[WHAT IS REQUIRED] Report each line of the data that includes the word "will".

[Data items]
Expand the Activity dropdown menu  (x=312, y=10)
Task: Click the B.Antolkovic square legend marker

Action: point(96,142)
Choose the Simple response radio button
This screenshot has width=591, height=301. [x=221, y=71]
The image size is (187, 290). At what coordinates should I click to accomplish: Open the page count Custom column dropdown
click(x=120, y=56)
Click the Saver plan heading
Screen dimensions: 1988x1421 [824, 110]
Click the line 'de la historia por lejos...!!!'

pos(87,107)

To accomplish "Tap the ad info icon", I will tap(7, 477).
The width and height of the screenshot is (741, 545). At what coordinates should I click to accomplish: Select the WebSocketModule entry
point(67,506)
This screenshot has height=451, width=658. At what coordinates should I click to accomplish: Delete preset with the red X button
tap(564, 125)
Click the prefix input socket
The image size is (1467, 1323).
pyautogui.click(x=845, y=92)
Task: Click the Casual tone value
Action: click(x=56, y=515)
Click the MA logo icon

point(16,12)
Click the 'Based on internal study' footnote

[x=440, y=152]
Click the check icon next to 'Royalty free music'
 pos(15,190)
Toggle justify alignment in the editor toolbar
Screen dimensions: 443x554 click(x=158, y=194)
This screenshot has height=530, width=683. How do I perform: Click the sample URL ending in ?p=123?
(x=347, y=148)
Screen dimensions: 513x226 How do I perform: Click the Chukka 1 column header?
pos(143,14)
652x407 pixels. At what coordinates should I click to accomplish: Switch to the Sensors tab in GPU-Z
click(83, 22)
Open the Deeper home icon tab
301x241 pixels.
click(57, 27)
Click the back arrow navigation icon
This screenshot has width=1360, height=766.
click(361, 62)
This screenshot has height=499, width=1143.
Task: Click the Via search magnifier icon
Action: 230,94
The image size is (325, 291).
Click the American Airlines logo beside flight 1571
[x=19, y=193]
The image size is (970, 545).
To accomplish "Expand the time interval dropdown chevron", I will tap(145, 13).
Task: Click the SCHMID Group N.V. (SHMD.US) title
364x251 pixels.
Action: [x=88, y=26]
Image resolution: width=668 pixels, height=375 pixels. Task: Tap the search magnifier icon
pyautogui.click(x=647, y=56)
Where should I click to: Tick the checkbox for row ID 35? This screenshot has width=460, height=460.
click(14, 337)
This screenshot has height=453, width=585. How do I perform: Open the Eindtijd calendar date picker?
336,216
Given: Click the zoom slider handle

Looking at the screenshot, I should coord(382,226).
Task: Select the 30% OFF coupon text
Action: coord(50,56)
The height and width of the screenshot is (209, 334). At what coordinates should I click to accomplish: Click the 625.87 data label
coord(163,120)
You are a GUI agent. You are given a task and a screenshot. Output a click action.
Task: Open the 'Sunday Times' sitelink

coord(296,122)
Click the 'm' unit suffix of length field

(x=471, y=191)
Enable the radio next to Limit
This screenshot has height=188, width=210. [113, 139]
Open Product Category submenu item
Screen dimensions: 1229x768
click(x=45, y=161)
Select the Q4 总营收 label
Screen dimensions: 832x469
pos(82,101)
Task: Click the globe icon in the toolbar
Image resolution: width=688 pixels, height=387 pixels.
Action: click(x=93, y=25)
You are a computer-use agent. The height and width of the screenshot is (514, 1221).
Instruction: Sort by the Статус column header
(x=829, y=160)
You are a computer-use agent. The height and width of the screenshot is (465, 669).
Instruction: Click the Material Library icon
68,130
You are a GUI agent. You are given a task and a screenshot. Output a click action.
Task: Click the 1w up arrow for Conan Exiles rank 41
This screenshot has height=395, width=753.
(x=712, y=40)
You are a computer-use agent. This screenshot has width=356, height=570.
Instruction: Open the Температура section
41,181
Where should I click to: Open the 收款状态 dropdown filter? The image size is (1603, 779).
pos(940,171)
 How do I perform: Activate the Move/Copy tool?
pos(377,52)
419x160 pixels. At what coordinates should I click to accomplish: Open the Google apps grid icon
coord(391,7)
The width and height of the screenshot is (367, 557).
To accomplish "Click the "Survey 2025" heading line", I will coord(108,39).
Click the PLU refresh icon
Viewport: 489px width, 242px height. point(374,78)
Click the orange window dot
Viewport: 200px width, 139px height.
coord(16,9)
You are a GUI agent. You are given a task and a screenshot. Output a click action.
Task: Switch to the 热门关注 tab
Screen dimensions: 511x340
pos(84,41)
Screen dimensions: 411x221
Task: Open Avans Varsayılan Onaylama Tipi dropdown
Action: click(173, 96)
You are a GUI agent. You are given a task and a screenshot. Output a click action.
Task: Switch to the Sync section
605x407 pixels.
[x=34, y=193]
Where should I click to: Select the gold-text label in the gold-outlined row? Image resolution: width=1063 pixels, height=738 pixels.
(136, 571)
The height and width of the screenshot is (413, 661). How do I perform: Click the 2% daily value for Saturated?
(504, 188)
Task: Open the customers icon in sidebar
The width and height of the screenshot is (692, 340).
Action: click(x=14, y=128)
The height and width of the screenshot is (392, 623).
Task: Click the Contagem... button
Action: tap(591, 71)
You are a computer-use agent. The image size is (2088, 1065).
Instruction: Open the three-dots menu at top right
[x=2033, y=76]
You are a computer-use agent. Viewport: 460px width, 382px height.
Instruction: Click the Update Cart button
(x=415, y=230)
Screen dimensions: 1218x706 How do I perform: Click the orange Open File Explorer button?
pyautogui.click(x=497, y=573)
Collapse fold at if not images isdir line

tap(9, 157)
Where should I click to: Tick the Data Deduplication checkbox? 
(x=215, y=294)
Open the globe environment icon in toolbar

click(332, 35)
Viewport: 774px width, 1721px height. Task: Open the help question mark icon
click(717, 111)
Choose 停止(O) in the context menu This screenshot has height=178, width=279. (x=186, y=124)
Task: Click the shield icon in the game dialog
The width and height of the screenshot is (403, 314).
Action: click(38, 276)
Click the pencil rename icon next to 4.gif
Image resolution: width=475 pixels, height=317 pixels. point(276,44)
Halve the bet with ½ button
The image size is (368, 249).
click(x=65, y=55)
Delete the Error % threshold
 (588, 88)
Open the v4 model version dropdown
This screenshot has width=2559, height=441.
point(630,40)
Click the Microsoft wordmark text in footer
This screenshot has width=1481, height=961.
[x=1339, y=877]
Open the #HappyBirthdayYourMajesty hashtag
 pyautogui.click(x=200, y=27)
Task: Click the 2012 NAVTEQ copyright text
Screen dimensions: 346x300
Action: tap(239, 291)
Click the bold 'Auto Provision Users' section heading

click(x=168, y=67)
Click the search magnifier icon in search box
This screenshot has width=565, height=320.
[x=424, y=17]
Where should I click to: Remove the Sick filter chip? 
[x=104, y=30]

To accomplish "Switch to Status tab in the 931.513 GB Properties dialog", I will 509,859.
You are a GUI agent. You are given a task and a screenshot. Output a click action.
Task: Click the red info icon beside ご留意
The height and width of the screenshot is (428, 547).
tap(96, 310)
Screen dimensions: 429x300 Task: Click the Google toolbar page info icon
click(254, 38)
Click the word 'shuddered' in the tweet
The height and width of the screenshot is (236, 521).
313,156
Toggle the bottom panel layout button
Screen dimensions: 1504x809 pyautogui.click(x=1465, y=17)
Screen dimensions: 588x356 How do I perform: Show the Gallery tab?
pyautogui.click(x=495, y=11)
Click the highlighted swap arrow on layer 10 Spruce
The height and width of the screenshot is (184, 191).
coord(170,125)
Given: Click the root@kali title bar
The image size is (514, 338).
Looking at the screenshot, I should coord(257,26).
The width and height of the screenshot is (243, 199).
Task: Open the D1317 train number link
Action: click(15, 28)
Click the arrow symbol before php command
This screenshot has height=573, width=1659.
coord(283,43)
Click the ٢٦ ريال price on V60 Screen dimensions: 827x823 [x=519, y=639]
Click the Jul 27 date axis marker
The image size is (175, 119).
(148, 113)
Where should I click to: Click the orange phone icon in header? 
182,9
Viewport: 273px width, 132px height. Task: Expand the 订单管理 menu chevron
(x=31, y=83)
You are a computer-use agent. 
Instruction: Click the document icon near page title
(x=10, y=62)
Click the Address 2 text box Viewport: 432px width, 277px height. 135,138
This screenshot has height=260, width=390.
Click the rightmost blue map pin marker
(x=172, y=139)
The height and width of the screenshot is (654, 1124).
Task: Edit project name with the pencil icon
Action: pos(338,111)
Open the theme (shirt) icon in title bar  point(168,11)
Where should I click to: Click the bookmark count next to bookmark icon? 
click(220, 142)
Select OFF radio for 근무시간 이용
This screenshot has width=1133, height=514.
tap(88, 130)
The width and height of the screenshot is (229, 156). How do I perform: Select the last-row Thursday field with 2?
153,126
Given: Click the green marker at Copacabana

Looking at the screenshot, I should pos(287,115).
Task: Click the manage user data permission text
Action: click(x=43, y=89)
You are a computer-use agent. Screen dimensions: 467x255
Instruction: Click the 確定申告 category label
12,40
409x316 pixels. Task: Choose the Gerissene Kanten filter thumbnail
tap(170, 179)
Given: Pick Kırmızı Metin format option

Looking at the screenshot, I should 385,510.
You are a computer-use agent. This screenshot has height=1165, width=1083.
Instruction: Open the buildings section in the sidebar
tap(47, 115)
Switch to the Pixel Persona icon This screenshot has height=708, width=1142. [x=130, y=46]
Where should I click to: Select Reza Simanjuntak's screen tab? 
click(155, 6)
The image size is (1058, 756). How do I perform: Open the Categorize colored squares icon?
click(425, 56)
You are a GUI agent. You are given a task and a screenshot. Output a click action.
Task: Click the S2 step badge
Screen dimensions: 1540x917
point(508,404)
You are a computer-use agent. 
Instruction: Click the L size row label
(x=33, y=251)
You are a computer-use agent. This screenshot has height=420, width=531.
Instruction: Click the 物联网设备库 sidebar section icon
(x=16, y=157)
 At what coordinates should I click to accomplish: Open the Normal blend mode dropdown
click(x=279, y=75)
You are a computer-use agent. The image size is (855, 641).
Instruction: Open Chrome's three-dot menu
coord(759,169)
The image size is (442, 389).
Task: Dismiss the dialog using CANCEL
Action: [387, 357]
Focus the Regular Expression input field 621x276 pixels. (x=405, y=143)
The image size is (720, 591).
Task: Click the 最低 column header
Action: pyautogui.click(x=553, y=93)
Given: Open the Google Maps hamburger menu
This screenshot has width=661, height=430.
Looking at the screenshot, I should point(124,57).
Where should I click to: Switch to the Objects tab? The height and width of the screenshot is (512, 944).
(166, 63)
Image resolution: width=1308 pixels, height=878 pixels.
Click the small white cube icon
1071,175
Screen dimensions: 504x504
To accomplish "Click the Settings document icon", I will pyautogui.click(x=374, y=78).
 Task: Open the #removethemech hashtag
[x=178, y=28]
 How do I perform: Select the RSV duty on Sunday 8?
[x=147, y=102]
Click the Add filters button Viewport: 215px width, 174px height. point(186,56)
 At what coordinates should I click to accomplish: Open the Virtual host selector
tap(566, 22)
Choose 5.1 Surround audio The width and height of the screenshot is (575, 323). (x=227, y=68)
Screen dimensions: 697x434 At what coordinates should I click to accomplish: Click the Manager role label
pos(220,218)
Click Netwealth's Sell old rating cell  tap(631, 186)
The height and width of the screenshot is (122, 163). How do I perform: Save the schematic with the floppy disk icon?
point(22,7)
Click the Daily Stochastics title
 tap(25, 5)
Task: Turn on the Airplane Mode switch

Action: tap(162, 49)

[RESPONSE]
To accomplish "Tap the ad info icon", I will tap(7, 477).
To accomplish "Expand the time interval dropdown chevron", I will tap(145, 13).
To accomplish "Click the "Survey 2025" heading line", I will coord(108,39).
To accomplish "Switch to Status tab in the 931.513 GB Properties dialog", I will 509,859.
To accomplish "Click the Settings document icon", I will pyautogui.click(x=374, y=78).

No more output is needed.